В то же время, между походами добровольческого корпуса я получил профессию, к которой меня тянуло, и в которой я мог продолжать совершенствоваться. Я испытывал страсть к сельскому хозяйству и многого добился в его изучении, чему имелись свидетельства. Однако подлинный смысл жизни, то, что ее действительно наполняло, — об этом я тогда не имел представления. И я пустился на поиски смысла, каким бы абсурдным это ни показалось внутри тюремных стен. И я нашел его — позже!
С детства я был приучен к беспрекословному послушанию, к самому жесткому порядку и чистоте, и эти вещи не показались мне особенно тяжелыми в суровой тюремной жизни. Я добросовестно выполнял все определенные для меня обязанности, делал предписанную мне работу и даже больше того, к удовольствию своего мастера. Я всегда содержал свою камеру в образцовой чистоте и таком порядке, что даже самый пристальный взгляд не смог бы найти повода для придирок.

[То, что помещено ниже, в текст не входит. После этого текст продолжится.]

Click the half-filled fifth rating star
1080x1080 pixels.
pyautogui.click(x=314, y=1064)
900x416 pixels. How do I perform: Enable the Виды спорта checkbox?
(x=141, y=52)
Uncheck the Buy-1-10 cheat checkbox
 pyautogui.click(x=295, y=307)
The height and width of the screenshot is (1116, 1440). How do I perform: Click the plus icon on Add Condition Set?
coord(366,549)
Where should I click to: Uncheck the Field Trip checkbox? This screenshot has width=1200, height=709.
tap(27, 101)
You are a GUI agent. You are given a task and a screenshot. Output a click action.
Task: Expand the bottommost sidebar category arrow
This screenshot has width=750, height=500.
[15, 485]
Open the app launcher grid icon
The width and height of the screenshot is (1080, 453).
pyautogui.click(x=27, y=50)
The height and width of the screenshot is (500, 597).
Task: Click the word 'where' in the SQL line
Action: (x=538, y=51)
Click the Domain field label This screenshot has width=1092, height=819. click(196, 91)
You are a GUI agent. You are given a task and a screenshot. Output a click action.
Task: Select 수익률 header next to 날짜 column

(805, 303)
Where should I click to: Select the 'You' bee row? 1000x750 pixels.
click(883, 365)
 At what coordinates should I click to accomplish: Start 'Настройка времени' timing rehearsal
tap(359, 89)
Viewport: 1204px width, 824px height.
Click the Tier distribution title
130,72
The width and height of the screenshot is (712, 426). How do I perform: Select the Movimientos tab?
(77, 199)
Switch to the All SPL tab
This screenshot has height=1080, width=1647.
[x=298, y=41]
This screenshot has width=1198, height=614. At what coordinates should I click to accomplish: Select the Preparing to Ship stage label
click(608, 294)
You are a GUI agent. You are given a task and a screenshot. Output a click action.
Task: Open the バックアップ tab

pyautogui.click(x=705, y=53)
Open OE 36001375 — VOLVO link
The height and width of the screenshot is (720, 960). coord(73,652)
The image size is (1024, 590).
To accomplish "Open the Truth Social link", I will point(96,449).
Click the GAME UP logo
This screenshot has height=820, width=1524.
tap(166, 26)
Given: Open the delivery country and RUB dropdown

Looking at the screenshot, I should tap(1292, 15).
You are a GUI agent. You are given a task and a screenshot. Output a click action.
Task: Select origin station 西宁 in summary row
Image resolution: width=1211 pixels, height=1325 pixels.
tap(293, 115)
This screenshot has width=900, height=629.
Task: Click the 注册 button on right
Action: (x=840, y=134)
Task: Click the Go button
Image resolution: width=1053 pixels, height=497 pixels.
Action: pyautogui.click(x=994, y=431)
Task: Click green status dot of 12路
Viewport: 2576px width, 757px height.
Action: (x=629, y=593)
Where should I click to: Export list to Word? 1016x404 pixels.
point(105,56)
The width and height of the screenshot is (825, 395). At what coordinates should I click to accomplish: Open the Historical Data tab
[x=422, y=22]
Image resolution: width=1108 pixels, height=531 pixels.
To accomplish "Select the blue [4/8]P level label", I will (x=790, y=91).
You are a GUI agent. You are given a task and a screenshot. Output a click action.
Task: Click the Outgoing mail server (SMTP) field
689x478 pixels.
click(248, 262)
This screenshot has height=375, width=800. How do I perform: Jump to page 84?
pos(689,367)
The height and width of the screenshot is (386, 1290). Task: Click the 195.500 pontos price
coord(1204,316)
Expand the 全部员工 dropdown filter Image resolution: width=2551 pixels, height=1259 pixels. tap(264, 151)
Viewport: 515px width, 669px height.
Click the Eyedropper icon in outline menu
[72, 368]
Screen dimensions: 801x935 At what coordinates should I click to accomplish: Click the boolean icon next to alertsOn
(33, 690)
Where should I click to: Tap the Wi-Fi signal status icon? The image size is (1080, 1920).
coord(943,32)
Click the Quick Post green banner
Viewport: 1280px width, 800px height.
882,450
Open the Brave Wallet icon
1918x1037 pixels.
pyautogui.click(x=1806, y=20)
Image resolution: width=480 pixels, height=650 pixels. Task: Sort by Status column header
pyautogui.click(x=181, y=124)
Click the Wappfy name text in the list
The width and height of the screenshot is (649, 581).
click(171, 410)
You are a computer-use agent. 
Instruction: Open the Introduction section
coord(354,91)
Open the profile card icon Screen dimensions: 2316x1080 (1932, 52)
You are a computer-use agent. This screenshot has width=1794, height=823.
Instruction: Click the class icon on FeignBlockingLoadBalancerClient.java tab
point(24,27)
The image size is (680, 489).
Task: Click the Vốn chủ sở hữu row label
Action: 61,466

Я свыкся даже с однообразием будней, длительное течение которых не нарушалось особыми событиями. А это противно моей беспокойной натуре, моя прежняя жизнь была гораздо более бурной.
Например, в первые два года тюрьмы важным событием становилось получение раз в квартал дозволенных писем. Я заранее волновался, думал о письме, пытался представить все его подробности. Письмо приходило от моей невесты, вернее, тюремная администрация так считала. Это была сестра моего товарища, я никогда не видел эту девушку, и прежде ничего о ней не слышал. А поскольку я мог обмениваться письмами только с родственниками, товарищи еще в Лейпциге обеспечили меня «невестой». Все годы моего заключения эта девушка верно и храбро описывала мне все события в кругу наших знакомых и передавала им новости от меня. Но я так никогда и не смог привыкнуть к мелочным и изощренным придиркам надзирателей; самые изобретательные из них постоянно держали меня в состоянии сильного напряжения. Старшие служащие тюрьмы, вплоть до директора, всегда обращались со мной вежливо. Как, впрочем, и большинство надзирателей, с которыми я имел дело все эти годы. Только трое из них по политическим мотивам (они были социал-демократами) придирались ко мне везде, где только могли. Часто это были придирки по сущим пустякам, и все же это задевало меня очень сильно. Меня это оскорбляло больше, чем если бы меня избивали. Несправедливые, злобные и умышленные придирки причиняют каждому заключенному с чуткой душой и сложной внутренней жизнью гораздо более сильные страдания, чем физические действия. Они угнетают сильнее рукоприкладства. Я часто пробовал игнорировать их — мне это не удалось.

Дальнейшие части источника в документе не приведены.